084.コラム ~ 約束より1時間前ルールが常識

都内では風営法の手続きにおける構造設備検査、いわゆる「実査」の時間について暗黙の
ルールがあります。
それは、実査を受ける事業者は公式に約束した開始時間より1時間前に実査を受けられるよう
準備しておくこと。
私が風営実務に関わりはじめた頃(20年以上前ですが)にはすでに当然のごとくそんなルールでした。

都内の実査では風俗環境浄化協会の職員さんが2名。さらに所轄署から警察官が1名又は2名来ます。
実査の公式開始時間が10時だとしたら、9時には開始できるようにしておかなければならない。
かつては本当に1時間前に浄化協会さんが来てましたが、最近は公式予定時間の10分前とかが多く
なっていました。
そうなると、1時間前に準備をしても、1時間近く待たされてしまうことが多いのですが、それは
私とお客さんが雑談をする時間として価値がありまして、なんとなくそんなもんだと思っていました。

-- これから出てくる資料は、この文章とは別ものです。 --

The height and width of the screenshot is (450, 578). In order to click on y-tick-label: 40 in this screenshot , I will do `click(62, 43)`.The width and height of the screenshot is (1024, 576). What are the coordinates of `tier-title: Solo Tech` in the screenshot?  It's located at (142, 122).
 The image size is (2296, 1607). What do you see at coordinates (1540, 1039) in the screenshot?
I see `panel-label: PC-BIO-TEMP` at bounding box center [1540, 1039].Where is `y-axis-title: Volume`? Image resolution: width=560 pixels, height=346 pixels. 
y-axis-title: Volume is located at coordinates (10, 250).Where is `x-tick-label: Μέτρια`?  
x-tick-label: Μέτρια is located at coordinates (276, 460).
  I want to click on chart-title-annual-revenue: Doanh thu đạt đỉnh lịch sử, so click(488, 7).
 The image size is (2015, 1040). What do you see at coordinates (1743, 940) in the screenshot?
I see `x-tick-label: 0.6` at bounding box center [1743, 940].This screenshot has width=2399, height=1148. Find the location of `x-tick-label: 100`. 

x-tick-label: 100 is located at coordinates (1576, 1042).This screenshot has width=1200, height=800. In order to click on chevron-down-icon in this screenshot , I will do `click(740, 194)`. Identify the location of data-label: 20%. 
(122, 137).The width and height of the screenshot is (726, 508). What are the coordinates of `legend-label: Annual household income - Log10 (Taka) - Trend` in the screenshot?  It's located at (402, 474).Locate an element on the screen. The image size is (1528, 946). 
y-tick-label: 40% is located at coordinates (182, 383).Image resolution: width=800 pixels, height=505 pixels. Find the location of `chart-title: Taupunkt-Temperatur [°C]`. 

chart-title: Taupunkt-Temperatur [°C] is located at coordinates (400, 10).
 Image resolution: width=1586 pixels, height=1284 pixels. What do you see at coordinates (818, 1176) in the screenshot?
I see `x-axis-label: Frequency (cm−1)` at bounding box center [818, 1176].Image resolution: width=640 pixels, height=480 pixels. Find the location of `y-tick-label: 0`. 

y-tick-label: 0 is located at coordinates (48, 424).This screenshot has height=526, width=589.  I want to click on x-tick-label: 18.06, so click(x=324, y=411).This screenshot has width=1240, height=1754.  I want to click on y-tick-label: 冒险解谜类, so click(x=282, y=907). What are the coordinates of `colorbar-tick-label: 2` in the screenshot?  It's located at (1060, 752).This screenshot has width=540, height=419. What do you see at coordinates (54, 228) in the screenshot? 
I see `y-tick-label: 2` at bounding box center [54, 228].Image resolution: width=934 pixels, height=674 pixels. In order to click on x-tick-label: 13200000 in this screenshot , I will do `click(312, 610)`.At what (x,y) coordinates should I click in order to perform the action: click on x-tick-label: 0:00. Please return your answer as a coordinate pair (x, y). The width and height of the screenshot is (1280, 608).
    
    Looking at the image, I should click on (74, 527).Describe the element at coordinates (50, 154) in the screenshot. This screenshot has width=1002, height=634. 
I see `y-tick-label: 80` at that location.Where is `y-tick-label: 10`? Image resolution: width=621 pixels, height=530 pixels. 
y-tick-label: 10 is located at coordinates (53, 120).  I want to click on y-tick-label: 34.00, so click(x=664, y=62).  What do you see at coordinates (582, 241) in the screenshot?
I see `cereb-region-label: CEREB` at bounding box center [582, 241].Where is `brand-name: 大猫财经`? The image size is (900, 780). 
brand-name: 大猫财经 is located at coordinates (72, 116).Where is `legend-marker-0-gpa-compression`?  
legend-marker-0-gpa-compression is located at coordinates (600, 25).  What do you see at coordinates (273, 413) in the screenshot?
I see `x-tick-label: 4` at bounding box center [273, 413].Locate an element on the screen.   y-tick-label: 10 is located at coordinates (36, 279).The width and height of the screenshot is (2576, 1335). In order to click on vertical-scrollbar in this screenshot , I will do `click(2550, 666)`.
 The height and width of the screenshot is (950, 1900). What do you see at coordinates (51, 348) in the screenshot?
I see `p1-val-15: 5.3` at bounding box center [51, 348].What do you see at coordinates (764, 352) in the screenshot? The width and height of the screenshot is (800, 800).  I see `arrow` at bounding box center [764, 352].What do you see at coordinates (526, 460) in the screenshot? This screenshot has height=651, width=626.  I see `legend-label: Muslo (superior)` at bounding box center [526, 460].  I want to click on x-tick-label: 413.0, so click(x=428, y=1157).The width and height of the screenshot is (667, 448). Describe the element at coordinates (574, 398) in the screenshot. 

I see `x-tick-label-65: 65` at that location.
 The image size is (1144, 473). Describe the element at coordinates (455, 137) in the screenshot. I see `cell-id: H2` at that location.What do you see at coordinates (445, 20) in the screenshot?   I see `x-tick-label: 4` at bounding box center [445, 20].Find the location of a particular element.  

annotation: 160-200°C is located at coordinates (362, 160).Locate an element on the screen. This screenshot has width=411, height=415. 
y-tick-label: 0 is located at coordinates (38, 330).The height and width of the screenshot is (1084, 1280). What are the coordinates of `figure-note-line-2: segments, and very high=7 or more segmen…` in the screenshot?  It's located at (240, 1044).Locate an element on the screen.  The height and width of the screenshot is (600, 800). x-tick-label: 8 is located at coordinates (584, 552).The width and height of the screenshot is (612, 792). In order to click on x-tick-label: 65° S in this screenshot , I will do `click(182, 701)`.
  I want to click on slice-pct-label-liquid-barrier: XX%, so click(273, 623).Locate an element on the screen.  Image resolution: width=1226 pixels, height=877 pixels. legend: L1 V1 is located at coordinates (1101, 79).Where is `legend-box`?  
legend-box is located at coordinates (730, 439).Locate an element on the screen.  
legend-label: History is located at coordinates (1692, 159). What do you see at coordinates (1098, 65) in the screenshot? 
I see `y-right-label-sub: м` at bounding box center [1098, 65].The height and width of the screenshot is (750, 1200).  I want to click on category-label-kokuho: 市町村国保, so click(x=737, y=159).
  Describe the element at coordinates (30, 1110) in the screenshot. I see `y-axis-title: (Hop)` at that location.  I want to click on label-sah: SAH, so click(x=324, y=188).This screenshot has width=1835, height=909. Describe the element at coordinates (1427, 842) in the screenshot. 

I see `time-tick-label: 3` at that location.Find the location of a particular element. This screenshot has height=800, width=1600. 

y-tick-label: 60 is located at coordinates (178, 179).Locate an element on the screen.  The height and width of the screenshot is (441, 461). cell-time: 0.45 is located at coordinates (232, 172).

一方では、ある新人行政書士さんがその「1時間前ルール」を知らないで、公式タイムの30分くらいに
お店に行ったら、待ち受けていた職員さんから「非常識」だと言われ、ずいぶん説教されたとか。

やっぱり「1時間前ルール」は生きているんだなと。

都内の行政書士さんの常識に照らせば、その新人さんはまだ世間知らずだったかも知れませんが、
世間一般の常識からすると、逆にこちらが非常識となりますね。

浄化協会さんの立場を推察すれば、電車移動ですから、人身事故とかで到着が遅れるリスクがある一方で、
事業者に対して「遅れてごめんなさい」とは言いたくない。

だから、公式開始時間を1時間遅らせておく。おおよそそんな思惑から生じた慣習だと思いますが、
それはそれで仕方がないと思うのです。

あちらのお立場を尊重して上手にお付き合いする。これが業界の常識なんですから、業界の方々には
そういうことも理解しておいてほしいです。